▶ Instruction
Copy the items below verbatim, starting at the line containing "The height and width of the screenshot is (456, 620)." and ending at the line containing "trace-label: VRDIV is", both lines included.

☆ ☆ ☆ ☆ ☆ ☆ ☆

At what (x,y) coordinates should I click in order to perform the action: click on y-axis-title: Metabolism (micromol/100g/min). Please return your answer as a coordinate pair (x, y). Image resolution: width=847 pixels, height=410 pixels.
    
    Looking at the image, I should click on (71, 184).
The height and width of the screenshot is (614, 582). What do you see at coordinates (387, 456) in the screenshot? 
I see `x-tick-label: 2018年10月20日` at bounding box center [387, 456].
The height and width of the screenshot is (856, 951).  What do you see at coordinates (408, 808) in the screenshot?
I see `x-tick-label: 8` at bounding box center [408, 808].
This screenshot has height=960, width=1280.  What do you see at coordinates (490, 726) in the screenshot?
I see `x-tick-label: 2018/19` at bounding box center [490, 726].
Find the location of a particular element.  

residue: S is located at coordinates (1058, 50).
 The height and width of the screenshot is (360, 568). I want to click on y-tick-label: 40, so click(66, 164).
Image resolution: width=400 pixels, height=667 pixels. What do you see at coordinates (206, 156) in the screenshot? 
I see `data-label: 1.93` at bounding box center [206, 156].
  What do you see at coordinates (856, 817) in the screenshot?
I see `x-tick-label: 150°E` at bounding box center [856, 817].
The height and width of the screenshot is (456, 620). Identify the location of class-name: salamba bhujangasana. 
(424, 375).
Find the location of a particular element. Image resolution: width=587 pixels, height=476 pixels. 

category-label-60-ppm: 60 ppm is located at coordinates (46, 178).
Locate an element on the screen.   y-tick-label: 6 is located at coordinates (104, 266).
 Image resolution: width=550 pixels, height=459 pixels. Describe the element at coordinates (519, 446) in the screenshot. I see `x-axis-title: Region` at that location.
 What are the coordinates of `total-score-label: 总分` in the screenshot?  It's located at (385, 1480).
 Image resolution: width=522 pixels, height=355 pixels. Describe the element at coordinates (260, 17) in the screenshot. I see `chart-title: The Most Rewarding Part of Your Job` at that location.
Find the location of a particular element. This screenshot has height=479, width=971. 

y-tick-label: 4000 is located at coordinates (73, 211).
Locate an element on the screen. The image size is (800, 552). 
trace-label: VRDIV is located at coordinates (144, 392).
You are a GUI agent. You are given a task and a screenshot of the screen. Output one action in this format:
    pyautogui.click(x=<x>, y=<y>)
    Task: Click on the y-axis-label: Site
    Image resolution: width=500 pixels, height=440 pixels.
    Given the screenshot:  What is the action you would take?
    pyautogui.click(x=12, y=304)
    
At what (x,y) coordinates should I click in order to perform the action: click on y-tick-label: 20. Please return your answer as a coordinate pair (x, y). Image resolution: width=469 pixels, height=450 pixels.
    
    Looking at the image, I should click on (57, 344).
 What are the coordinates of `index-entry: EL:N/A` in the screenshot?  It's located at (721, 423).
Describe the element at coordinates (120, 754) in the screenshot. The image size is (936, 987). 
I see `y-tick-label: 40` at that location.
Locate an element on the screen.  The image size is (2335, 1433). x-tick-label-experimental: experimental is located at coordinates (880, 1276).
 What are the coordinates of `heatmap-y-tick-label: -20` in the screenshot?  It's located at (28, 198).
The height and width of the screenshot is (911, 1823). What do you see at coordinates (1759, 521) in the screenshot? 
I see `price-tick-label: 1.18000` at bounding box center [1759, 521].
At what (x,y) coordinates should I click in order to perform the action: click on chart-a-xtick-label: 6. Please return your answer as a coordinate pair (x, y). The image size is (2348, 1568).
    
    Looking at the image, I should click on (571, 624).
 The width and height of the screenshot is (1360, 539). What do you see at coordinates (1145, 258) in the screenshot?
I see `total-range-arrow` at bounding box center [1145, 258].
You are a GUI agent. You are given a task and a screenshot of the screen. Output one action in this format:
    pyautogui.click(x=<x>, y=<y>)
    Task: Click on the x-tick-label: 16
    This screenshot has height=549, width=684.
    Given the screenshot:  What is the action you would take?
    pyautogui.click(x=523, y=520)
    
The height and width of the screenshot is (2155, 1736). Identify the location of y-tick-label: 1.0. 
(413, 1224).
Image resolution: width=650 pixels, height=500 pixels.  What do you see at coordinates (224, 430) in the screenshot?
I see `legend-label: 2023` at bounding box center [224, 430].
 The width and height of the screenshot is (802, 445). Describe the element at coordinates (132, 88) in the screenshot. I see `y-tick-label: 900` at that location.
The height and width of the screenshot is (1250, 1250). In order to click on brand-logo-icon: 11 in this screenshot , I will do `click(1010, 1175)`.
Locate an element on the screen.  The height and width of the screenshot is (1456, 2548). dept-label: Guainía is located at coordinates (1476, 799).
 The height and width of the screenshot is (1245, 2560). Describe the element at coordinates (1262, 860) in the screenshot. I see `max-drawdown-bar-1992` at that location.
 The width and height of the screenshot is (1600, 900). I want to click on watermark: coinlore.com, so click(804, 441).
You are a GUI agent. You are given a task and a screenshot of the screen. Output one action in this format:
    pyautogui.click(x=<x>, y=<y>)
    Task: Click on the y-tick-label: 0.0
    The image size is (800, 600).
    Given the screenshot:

☆ ☆ ☆ ☆ ☆ ☆ ☆

▶ Exercise response
The height and width of the screenshot is (456, 620). Identify the location of class-name: salamba bhujangasana. 
(424, 375).
Find the location of a particular element. Image resolution: width=587 pixels, height=476 pixels. 

category-label-60-ppm: 60 ppm is located at coordinates (46, 178).
Locate an element on the screen.   y-tick-label: 6 is located at coordinates (104, 266).
 Image resolution: width=550 pixels, height=459 pixels. Describe the element at coordinates (519, 446) in the screenshot. I see `x-axis-title: Region` at that location.
 What are the coordinates of `total-score-label: 总分` in the screenshot?  It's located at (385, 1480).
 Image resolution: width=522 pixels, height=355 pixels. Describe the element at coordinates (260, 17) in the screenshot. I see `chart-title: The Most Rewarding Part of Your Job` at that location.
Find the location of a particular element. This screenshot has height=479, width=971. 

y-tick-label: 4000 is located at coordinates (73, 211).
Locate an element on the screen. The image size is (800, 552). 
trace-label: VRDIV is located at coordinates (144, 392).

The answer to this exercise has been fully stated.